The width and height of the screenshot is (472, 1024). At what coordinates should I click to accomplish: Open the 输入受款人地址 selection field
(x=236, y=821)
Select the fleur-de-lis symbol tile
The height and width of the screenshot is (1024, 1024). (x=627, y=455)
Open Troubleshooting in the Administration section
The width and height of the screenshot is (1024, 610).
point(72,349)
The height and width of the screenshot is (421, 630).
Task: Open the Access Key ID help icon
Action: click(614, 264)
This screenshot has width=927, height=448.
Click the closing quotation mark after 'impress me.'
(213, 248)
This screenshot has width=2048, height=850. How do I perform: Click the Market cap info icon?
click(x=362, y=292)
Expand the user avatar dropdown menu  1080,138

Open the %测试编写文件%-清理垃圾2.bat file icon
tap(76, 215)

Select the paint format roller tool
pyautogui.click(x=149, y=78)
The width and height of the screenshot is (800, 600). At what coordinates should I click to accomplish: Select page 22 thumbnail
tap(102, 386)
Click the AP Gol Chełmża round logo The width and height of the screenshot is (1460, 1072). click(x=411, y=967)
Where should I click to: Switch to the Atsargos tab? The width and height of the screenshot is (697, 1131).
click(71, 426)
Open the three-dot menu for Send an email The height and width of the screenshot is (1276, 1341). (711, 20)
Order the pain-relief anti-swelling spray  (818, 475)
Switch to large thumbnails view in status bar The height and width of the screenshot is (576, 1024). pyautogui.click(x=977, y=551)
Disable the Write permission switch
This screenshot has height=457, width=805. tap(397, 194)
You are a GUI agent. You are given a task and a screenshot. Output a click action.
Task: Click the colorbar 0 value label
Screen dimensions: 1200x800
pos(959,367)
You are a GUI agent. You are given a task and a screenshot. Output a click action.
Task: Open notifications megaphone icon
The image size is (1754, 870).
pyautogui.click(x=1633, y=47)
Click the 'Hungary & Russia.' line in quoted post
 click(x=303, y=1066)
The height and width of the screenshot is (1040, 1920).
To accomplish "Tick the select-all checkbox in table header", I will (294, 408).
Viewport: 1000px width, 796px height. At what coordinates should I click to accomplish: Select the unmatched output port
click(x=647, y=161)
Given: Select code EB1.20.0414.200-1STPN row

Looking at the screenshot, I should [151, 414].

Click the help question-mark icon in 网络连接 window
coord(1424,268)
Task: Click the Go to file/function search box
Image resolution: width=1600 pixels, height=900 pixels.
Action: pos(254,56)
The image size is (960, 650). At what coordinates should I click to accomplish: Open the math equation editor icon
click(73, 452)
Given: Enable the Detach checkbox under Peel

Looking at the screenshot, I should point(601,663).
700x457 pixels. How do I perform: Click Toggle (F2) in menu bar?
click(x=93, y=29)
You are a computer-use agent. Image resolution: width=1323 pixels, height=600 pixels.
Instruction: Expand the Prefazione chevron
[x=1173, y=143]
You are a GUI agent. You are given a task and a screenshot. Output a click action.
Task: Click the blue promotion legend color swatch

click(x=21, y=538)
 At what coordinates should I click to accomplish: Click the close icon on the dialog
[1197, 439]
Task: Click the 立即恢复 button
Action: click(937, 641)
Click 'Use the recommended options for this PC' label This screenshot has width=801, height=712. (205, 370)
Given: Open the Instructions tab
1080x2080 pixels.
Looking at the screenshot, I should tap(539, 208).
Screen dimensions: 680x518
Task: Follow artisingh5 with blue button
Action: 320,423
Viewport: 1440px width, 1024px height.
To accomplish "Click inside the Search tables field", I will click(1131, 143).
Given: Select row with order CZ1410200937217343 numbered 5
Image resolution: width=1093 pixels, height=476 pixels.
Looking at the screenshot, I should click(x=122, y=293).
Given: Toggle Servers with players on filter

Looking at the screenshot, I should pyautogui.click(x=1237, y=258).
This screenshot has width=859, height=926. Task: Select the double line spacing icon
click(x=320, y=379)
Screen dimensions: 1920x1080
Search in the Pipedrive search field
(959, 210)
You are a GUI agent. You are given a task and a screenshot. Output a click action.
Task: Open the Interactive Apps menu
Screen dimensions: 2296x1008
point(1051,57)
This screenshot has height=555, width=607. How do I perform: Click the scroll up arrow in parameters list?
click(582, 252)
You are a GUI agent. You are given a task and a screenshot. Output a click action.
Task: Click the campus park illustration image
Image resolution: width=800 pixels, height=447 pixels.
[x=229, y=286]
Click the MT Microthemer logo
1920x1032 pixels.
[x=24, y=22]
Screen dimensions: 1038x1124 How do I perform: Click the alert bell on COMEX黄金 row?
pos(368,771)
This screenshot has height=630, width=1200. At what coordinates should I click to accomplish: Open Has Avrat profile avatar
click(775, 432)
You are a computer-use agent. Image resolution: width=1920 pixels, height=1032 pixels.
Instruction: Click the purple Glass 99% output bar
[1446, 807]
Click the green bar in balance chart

Work task: Nothing in the records may be altered; restate them word for word.

Your solution:
The width and height of the screenshot is (472, 1024). At what coordinates should I click to accomplish: Open the 输入受款人地址 selection field
(x=236, y=821)
Select the fleur-de-lis symbol tile
The height and width of the screenshot is (1024, 1024). (x=627, y=455)
Open Troubleshooting in the Administration section
The width and height of the screenshot is (1024, 610).
point(72,349)
The height and width of the screenshot is (421, 630).
Task: Open the Access Key ID help icon
Action: click(614, 264)
This screenshot has width=927, height=448.
Click the closing quotation mark after 'impress me.'
(213, 248)
This screenshot has width=2048, height=850. How do I perform: Click the Market cap info icon?
click(x=362, y=292)
Expand the user avatar dropdown menu  1080,138

Open the %测试编写文件%-清理垃圾2.bat file icon
tap(76, 215)

Select the paint format roller tool
pyautogui.click(x=149, y=78)
The width and height of the screenshot is (800, 600). At what coordinates should I click to accomplish: Select page 22 thumbnail
tap(102, 386)
Click the AP Gol Chełmża round logo The width and height of the screenshot is (1460, 1072). click(x=411, y=967)
Where should I click to: Switch to the Atsargos tab? The width and height of the screenshot is (697, 1131).
click(71, 426)
Open the three-dot menu for Send an email The height and width of the screenshot is (1276, 1341). (711, 20)
Order the pain-relief anti-swelling spray  (818, 475)
Switch to large thumbnails view in status bar The height and width of the screenshot is (576, 1024). pyautogui.click(x=977, y=551)
Disable the Write permission switch
This screenshot has height=457, width=805. tap(397, 194)
You are a GUI agent. You are given a task and a screenshot. Output a click action.
Task: Click the colorbar 0 value label
Screen dimensions: 1200x800
pos(959,367)
You are a GUI agent. You are given a task and a screenshot. Output a click action.
Task: Open notifications megaphone icon
The image size is (1754, 870).
pyautogui.click(x=1633, y=47)
Click the 'Hungary & Russia.' line in quoted post
 click(x=303, y=1066)
The height and width of the screenshot is (1040, 1920).
To accomplish "Tick the select-all checkbox in table header", I will (294, 408).
Viewport: 1000px width, 796px height. At what coordinates should I click to accomplish: Select the unmatched output port
click(x=647, y=161)
Given: Select code EB1.20.0414.200-1STPN row

Looking at the screenshot, I should [151, 414].

Click the help question-mark icon in 网络连接 window
coord(1424,268)
Task: Click the Go to file/function search box
Image resolution: width=1600 pixels, height=900 pixels.
Action: pos(254,56)
The image size is (960, 650). At what coordinates should I click to accomplish: Open the math equation editor icon
click(73, 452)
Given: Enable the Detach checkbox under Peel

Looking at the screenshot, I should point(601,663).
700x457 pixels. How do I perform: Click Toggle (F2) in menu bar?
click(x=93, y=29)
You are a computer-use agent. Image resolution: width=1323 pixels, height=600 pixels.
Instruction: Expand the Prefazione chevron
[x=1173, y=143]
You are a GUI agent. You are given a task and a screenshot. Output a click action.
Task: Click the blue promotion legend color swatch

click(x=21, y=538)
 At what coordinates should I click to accomplish: Click the close icon on the dialog
[1197, 439]
Task: Click the 立即恢复 button
Action: click(937, 641)
Click 'Use the recommended options for this PC' label This screenshot has width=801, height=712. (205, 370)
Given: Open the Instructions tab
1080x2080 pixels.
Looking at the screenshot, I should tap(539, 208).
Screen dimensions: 680x518
Task: Follow artisingh5 with blue button
Action: 320,423
Viewport: 1440px width, 1024px height.
To accomplish "Click inside the Search tables field", I will click(1131, 143).
Given: Select row with order CZ1410200937217343 numbered 5
Image resolution: width=1093 pixels, height=476 pixels.
Looking at the screenshot, I should click(x=122, y=293).
Given: Toggle Servers with players on filter

Looking at the screenshot, I should pyautogui.click(x=1237, y=258).
This screenshot has width=859, height=926. Task: Select the double line spacing icon
click(x=320, y=379)
Screen dimensions: 1920x1080
Search in the Pipedrive search field
(959, 210)
You are a GUI agent. You are given a task and a screenshot. Output a click action.
Task: Open the Interactive Apps menu
Screen dimensions: 2296x1008
point(1051,57)
This screenshot has height=555, width=607. How do I perform: Click the scroll up arrow in parameters list?
click(582, 252)
You are a GUI agent. You are given a task and a screenshot. Output a click action.
Task: Click the campus park illustration image
Image resolution: width=800 pixels, height=447 pixels.
[x=229, y=286]
Click the MT Microthemer logo
1920x1032 pixels.
[x=24, y=22]
Screen dimensions: 1038x1124 How do I perform: Click the alert bell on COMEX黄金 row?
pos(368,771)
This screenshot has height=630, width=1200. At what coordinates should I click to accomplish: Open Has Avrat profile avatar
click(775, 432)
You are a computer-use agent. Image resolution: width=1920 pixels, height=1032 pixels.
Instruction: Click the purple Glass 99% output bar
[1446, 807]
Click the green bar in balance chart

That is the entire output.